Adam Coffey asks questions and doesn’t accept the status quo

Adam Coffey, President and CEO, WASH Multifamily Laundry Systems LLC

Don’t tell Adam Coffey, president and CEO of WASH Multifamily Laundry Systems LLC, that his business isn’t capable of innovation. That will just get him started on telling you why you’re wrong.
“Our business, like many mature businesses, often continues practices or procedures that were adopted decades ago,” Coffey says. “As time goes by, the reasons for implementing the practice become lost; yet, the organization holds on to outdated methods that as the world evolves, actually complicates business. It is incumbent on a ‘Smart Leader’ to constantly validate everything an organization does to make sure that sound decisions made long ago are still relevant to today’s world.”
To put it into perspective, Coffey’s company collects coins from 300,000 machines every month. His firm’s counting rooms process more than 1 billion quarters a year, and they handle more than 250,000 service calls annually, with an average response time of 11.2 hours and a 97 percent first-time fix rate.
Over the course of the last three years, his team’s productivity has increased by more than 34 percent as a company.
Coffey did this through a $7 million investment in cutting-edge technology, and as a result of bringing best-in-class technology to his laundry company, his margins have climbed to be the best in the industry, his customer satisfaction has improved, and in the two worst economic years since the Great Depression, his company has enjoyed the best two years of organic growth in its 63-year history.
Because of his ability to change in the face of complacency, Coffey was named one of the 2010 Smart Leader honorees by Smart Business and Chase Bank. We asked him what keeps him thinking ahead, how he overcomes challenges and about the importance of giving back to the community.
Give us an example of a business challenge you and/or your organization faced, as well as how you overcame it.
Our company operates what are essentially 42,000 small (self-service laundries) with hundreds of thousands of coin-operated washers and dryers. More than 2 million people do laundry in our rooms each week. Back in the 1960s, the company faced a threat from professional thieves who were experienced at picking locks. The technology of the day made the machines easy targets to a skilled lock picker and a great deal of revenue was lost.
To combat this threat, lock companies developed very sophisticated ‘pick proof” locks. Our company went one step further and developed a very intricate method of insuring that the same lock was only used a specific number of times in a given ZIP code or territory, which also prevented lost, stolen or illegally made duplicate keys from being used in a small geography. These steps and procedures implemented in the 1960s virtually ended this threat and were considered to be a big success at the time.

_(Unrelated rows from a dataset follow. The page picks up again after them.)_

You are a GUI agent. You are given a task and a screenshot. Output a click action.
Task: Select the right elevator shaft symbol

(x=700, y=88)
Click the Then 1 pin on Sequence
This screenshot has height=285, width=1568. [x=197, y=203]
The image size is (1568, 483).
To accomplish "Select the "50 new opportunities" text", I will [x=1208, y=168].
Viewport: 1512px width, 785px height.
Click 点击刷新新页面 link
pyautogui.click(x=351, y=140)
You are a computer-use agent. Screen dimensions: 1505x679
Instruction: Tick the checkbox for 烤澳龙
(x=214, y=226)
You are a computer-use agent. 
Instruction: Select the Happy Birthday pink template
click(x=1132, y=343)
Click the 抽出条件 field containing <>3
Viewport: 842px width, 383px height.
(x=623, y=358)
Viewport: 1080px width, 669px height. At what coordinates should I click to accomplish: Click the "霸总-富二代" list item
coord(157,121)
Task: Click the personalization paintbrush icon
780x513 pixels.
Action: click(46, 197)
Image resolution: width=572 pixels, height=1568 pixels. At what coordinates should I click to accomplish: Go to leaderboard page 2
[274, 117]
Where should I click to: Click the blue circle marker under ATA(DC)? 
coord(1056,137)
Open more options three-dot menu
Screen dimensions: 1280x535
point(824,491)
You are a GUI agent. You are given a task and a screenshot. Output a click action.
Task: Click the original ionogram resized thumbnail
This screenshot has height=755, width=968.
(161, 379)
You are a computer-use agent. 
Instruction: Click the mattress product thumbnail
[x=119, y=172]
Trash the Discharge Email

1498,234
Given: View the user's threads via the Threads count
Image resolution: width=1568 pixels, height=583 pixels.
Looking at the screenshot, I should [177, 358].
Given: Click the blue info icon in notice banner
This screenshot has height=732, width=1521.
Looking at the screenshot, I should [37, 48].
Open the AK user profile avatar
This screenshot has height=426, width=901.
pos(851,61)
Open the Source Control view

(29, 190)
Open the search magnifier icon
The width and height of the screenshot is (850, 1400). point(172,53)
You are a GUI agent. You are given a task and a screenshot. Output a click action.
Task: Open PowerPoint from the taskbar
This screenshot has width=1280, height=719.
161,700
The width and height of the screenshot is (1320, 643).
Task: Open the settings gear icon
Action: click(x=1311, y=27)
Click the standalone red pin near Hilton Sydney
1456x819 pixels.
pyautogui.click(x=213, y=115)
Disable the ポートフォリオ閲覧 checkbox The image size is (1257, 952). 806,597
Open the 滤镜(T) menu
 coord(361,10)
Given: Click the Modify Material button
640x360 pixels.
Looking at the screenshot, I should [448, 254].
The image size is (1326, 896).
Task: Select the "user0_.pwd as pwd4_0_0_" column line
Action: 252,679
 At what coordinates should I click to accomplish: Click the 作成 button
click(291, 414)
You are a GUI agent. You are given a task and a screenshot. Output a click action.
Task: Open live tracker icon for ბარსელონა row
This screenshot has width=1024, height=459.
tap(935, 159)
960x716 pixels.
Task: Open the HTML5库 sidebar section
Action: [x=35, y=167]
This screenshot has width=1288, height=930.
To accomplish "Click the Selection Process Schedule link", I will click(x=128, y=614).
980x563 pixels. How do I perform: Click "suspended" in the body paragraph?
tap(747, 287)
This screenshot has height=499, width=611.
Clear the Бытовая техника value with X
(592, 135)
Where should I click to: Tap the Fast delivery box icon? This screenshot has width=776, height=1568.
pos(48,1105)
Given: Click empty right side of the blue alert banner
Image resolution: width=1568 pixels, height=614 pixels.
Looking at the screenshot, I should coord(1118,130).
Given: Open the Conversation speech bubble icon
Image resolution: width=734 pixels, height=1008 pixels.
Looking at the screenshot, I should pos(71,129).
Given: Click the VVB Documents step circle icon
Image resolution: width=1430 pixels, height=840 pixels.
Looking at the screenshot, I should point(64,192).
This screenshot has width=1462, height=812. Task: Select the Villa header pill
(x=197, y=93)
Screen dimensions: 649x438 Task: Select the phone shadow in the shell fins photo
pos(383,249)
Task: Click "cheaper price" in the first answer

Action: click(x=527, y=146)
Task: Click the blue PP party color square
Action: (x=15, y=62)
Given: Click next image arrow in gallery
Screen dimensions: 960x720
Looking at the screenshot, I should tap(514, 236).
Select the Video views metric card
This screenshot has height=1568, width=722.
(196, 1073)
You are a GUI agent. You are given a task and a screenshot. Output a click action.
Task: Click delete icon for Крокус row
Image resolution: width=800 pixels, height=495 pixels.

Over the course of the 50 years that followed, our company faced significant challenges to coin collector productivity because of having to inventory and keep track of literally thousands and thousands of unique keys. These processes slowed down production in our plant because the machines being prepared for field use all required different series of locks and keys, which had to be found, tracked, installed and recorded.
As I began to look under the hood of the company I was running, I started to ask ‘why’ more and more. What I found to be the most common answer was simply, ‘Because we have always done it this way.’
Our company today faces absolutely no threat from professional lock pickers. Today, our biggest threat comes from crack heads with sledgehammers or portable torches. Keeping the intricate keying methods alive works wonders for lock pickers from the 1960s — who are now over 80 years old — but it does little to help with today’s threat of a drugged up guy with a sledgehammer. This guy isn’t into picking a lock; he is into absolute destruction to find enough coins to buy his next rock.
By recognizing a changing threat, the entire company was able to move forward and get beyond what was a viable and necessary solution 50 years prior and begin to design a more streamlined process that is still equally as viable but much more cost-effective in today’s world.
Smart leaders must always be challenging status quo and revalidating processes and procedures to make sure the company is operating and evolving to face today’s challenges, not yesterday’s problems.